If you want to question any part of Gretzky's goal scoring resume, question whether his peak would translate to other eras, because there you actually have good arguments to bring to the table (the "Bossy was a better goal scorer than Gretzky" thread has most of the good ones).

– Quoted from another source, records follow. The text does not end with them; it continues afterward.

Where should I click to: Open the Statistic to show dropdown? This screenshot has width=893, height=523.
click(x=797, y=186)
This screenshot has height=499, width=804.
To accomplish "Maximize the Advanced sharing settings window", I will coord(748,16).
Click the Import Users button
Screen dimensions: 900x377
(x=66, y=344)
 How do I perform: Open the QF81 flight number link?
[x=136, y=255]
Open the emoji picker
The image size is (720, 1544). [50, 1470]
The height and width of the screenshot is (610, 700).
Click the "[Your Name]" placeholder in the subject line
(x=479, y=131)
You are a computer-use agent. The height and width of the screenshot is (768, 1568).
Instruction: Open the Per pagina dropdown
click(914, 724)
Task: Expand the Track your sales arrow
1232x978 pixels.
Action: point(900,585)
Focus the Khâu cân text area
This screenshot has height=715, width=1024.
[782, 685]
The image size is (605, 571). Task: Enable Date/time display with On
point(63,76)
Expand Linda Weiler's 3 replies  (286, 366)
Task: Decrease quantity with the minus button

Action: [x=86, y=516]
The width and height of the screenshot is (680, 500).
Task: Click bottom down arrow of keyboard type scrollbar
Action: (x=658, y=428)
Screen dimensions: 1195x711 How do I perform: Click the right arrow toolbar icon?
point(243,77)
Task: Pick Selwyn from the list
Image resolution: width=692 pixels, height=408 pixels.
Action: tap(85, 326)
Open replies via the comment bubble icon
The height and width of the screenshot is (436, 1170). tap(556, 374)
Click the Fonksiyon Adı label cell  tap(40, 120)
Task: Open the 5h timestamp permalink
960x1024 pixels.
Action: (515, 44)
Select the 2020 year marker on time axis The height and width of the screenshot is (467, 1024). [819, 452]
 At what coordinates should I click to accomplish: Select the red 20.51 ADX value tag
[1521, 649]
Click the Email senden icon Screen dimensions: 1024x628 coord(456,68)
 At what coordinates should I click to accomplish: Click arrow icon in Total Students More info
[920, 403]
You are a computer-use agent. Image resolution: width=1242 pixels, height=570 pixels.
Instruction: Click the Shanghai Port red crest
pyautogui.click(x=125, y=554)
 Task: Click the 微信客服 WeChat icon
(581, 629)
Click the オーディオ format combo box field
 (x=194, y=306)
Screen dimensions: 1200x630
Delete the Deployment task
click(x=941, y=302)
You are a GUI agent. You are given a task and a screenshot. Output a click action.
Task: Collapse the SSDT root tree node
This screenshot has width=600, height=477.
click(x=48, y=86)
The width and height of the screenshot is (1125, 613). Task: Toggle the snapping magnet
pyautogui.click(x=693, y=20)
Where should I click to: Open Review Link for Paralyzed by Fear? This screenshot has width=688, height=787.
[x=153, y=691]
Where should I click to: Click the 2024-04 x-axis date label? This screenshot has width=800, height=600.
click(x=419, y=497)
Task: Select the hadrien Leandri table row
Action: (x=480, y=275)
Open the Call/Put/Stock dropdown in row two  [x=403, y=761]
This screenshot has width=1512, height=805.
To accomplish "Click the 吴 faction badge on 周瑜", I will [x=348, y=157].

In contrast, if you want to know what it looks like when a player actually hits a wall in terms of even strength goal scoring, Mario Lemieux is a great example. Mario had a super hot streak of 10 even strength goals in 13 games to start off the 2000-01 season, and then he fell off a cliff for the entire rest of his career:
Year | Type | Age | GP | ESG | ESA | ESG% | #10 in NHL | Adj ESG | Adj ESG/GP |
1996 | REG | 30 | 70 | 31 | 43 | 42% | 0.341 | 27.3 | 31.9 |
1996 | PO | 30 | 18 | 7 | 7 | 50% | 0.341 | 6.2 | 28.1 |
1997 | REG | 31 | 76 | 32 | 47 | 41% | 0.341 | 28.1 | 30.3 |
1997 | PO | 31 | 5 | 3 | 1 | 75% | 0.341 | 2.6 | 43.2 |
2001 | REG (1st 13 GP) | 35 | 13 | 10 | 6 | 63% | 0.317 | 9.5 | 59.7 |
2001 | REG (Rest) | 35 | 30 | 6 | 19 | 24% | 0.317 | 5.7 | 15.5 |
2001 | PO | 35 | 18 | 5 | 5 | 50% | 0.317 | 4.7 | 21.6 |
2002 | REG | 36 | 24 | 4 | 13 | 24% | 0.317 | 3.8 | 12.9 |
2003 | REG | 37 | 67 | 14 | 32 | 30% | 0.293 | 14.4 | 17.6 |
2004 | REG | 38 | 10 | 1 | 4 | 20% | 0.268 | 1.1 | 9.2 |
2006 | REG | 40 | 26 | 4 | 12 | 25% | 0.293 | 4.1 | 12.9 |
1996-Jan 2001 | Both | 30-35 | 182 | 83 | 104 | 44% | | 73.6 | 33.2 |
Jan 2001-2006 | Both | 35-40 | 175 | 34 | 85 | 29% | | 33.8 | 15.8 |
For Lemieux, we see not only his overall rates drop, but his percentage of goals drops from 44% to 29%, something that never happened to late-career Gretzky other than during his final season. Era-adjusted, those last 175 games for Lemieux are barely better than old Gretzky (age 35-38, Gretzky had 14.7 adjusted even strength goals per 82 based on the same calculations as above).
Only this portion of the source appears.